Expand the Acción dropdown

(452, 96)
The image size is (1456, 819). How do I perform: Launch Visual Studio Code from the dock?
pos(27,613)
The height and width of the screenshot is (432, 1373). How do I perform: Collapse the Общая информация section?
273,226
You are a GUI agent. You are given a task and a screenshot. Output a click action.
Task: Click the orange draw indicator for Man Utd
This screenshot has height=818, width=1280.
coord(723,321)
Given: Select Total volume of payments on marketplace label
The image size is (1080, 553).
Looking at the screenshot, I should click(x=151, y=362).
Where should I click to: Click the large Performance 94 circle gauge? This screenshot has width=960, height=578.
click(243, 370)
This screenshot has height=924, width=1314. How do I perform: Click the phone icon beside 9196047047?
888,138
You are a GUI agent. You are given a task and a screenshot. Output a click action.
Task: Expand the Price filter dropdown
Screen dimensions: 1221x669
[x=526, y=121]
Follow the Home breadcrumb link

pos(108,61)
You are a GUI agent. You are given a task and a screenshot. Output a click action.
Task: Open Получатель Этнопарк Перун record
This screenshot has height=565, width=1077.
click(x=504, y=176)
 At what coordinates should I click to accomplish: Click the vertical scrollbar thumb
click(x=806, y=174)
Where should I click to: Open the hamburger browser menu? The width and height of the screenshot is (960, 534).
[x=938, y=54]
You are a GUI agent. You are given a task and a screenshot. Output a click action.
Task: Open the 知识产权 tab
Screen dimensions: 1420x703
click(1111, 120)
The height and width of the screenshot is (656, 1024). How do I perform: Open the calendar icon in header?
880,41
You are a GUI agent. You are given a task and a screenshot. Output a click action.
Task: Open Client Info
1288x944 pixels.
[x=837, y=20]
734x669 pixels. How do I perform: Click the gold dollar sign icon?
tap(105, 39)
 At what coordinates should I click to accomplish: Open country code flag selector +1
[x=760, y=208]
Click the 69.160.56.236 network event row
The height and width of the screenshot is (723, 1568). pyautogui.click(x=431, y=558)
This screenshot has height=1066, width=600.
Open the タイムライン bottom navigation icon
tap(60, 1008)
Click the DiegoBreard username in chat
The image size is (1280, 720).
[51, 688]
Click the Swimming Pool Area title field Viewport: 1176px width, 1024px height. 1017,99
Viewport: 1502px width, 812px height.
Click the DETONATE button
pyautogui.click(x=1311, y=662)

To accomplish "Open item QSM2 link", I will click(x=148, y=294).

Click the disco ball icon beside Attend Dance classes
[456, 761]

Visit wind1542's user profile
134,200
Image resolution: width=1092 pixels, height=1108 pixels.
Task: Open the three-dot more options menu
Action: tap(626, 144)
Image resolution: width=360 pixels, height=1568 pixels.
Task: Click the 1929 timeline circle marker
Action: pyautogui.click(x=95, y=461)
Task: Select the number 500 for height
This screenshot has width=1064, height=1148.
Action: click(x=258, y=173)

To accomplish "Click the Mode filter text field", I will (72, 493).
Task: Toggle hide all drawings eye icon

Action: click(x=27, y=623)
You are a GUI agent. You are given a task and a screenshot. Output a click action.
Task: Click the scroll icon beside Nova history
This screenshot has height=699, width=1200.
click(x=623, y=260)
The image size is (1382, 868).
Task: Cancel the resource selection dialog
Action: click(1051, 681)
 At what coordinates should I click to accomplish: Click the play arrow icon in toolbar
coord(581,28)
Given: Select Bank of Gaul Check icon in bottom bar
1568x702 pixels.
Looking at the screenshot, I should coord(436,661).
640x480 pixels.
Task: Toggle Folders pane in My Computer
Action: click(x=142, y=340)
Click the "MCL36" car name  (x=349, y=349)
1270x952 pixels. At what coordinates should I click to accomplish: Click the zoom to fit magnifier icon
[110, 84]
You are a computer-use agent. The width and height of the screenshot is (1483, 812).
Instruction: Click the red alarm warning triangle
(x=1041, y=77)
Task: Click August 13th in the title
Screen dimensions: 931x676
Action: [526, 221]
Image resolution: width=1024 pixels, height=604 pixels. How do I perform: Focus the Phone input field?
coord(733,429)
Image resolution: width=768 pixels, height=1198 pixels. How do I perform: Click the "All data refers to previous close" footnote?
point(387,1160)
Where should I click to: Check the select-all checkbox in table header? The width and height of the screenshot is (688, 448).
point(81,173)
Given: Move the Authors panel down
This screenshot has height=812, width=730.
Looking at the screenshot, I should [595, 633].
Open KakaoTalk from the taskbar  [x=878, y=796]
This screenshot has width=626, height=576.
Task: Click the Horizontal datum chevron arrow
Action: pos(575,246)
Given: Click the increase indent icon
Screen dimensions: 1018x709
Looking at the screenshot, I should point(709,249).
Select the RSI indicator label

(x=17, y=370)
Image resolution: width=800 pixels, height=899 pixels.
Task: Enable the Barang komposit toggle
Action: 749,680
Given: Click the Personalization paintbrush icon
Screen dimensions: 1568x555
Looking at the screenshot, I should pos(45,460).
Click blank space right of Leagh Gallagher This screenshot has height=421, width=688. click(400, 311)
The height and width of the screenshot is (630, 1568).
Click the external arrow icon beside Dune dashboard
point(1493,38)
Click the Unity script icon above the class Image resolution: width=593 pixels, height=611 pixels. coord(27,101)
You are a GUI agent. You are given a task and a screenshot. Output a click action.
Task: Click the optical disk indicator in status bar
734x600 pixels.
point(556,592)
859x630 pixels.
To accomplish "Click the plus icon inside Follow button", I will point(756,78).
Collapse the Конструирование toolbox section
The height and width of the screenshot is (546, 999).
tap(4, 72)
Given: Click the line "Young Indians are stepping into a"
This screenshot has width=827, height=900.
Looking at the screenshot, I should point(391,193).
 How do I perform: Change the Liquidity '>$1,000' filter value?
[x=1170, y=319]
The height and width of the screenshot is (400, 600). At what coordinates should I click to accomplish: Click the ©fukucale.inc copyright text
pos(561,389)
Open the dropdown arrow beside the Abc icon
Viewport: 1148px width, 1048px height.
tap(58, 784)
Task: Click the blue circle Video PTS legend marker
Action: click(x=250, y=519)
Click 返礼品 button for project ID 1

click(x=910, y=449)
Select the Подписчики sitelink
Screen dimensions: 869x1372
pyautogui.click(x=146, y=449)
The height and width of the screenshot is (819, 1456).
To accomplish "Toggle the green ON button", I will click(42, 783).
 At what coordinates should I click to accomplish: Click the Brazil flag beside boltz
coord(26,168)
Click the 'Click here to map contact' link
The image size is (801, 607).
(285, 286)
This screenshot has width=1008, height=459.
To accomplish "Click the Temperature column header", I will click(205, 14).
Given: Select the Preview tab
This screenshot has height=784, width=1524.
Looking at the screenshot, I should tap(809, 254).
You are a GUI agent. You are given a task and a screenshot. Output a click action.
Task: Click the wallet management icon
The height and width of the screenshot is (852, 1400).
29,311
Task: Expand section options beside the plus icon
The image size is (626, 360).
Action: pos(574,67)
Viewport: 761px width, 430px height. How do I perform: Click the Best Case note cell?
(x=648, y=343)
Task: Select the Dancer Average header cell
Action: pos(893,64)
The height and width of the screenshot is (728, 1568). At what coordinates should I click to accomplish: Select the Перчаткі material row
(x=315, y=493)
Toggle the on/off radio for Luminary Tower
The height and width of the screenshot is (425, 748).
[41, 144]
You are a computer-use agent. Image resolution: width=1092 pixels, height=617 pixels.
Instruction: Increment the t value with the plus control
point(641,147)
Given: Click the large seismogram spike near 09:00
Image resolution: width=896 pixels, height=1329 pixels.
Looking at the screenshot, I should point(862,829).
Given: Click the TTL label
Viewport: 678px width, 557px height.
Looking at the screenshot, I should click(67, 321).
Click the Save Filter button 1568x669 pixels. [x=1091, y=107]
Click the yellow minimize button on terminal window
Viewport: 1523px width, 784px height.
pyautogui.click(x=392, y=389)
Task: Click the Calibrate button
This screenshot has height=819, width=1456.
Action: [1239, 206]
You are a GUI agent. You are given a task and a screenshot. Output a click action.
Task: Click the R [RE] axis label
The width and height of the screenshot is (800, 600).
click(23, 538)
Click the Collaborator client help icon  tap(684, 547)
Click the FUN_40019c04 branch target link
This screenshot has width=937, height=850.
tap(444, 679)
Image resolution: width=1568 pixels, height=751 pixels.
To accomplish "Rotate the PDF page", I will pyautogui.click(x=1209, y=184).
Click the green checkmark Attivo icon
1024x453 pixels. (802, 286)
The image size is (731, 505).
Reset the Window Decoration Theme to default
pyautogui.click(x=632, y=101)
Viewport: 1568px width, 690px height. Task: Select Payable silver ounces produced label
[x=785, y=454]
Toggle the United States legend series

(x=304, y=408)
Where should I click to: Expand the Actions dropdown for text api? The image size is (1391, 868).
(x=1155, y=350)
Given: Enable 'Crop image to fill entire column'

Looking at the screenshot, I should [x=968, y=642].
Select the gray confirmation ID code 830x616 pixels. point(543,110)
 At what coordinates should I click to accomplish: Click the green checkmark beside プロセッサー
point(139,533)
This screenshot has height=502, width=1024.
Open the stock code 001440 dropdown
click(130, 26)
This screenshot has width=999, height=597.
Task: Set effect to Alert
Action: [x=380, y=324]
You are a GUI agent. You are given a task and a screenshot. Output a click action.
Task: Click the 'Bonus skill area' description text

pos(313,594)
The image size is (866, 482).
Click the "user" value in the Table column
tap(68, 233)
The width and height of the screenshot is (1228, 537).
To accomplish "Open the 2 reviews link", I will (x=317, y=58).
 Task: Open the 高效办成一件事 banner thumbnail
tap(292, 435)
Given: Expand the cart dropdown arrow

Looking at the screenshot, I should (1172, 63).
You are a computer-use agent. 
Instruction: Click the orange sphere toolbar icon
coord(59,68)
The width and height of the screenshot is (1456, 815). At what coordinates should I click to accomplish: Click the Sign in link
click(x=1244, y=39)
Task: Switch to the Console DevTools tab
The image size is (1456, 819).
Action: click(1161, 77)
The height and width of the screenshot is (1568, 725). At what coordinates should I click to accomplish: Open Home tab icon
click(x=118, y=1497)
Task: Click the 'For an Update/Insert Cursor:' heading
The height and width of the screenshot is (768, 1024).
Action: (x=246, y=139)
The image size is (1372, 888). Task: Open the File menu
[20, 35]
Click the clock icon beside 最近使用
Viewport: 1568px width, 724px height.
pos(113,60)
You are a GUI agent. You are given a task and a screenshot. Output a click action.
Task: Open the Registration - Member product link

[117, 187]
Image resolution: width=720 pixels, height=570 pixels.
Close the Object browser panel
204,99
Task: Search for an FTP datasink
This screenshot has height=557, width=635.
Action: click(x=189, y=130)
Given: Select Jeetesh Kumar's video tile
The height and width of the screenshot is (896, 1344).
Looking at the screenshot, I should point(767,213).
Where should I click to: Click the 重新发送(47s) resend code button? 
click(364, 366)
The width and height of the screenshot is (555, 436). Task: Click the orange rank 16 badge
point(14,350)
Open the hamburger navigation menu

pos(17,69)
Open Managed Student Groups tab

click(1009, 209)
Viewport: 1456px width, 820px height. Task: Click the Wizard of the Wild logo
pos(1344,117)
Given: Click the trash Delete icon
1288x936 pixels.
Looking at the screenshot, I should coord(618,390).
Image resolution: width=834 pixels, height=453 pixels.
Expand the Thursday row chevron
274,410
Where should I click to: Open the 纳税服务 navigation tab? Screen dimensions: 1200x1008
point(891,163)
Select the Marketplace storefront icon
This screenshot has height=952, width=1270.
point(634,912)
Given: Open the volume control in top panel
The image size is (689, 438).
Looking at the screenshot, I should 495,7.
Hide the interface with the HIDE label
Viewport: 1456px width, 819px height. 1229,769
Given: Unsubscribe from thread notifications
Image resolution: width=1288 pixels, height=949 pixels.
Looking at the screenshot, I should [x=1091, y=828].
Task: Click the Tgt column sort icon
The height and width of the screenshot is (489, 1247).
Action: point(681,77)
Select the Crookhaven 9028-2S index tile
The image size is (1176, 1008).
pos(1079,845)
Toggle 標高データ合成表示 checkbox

━━━━

• What is being asked
Please copy out verbatim the items from the line with "Where should I click to: Expand" to the line with "click(x=118, y=1497)".

• Correct output
Where should I click to: Expand the Actions dropdown for text api? The image size is (1391, 868).
(x=1155, y=350)
Given: Enable 'Crop image to fill entire column'

Looking at the screenshot, I should [x=968, y=642].
Select the gray confirmation ID code 830x616 pixels. point(543,110)
 At what coordinates should I click to accomplish: Click the green checkmark beside プロセッサー
point(139,533)
This screenshot has height=502, width=1024.
Open the stock code 001440 dropdown
click(130, 26)
This screenshot has width=999, height=597.
Task: Set effect to Alert
Action: [x=380, y=324]
You are a GUI agent. You are given a task and a screenshot. Output a click action.
Task: Click the 'Bonus skill area' description text

pos(313,594)
The image size is (866, 482).
Click the "user" value in the Table column
tap(68, 233)
The width and height of the screenshot is (1228, 537).
To accomplish "Open the 2 reviews link", I will (x=317, y=58).
 Task: Open the 高效办成一件事 banner thumbnail
tap(292, 435)
Given: Expand the cart dropdown arrow

Looking at the screenshot, I should (1172, 63).
You are a computer-use agent. 
Instruction: Click the orange sphere toolbar icon
coord(59,68)
The width and height of the screenshot is (1456, 815). At what coordinates should I click to accomplish: Click the Sign in link
click(x=1244, y=39)
Task: Switch to the Console DevTools tab
The image size is (1456, 819).
Action: click(1161, 77)
The height and width of the screenshot is (1568, 725). At what coordinates should I click to accomplish: Open Home tab icon
click(x=118, y=1497)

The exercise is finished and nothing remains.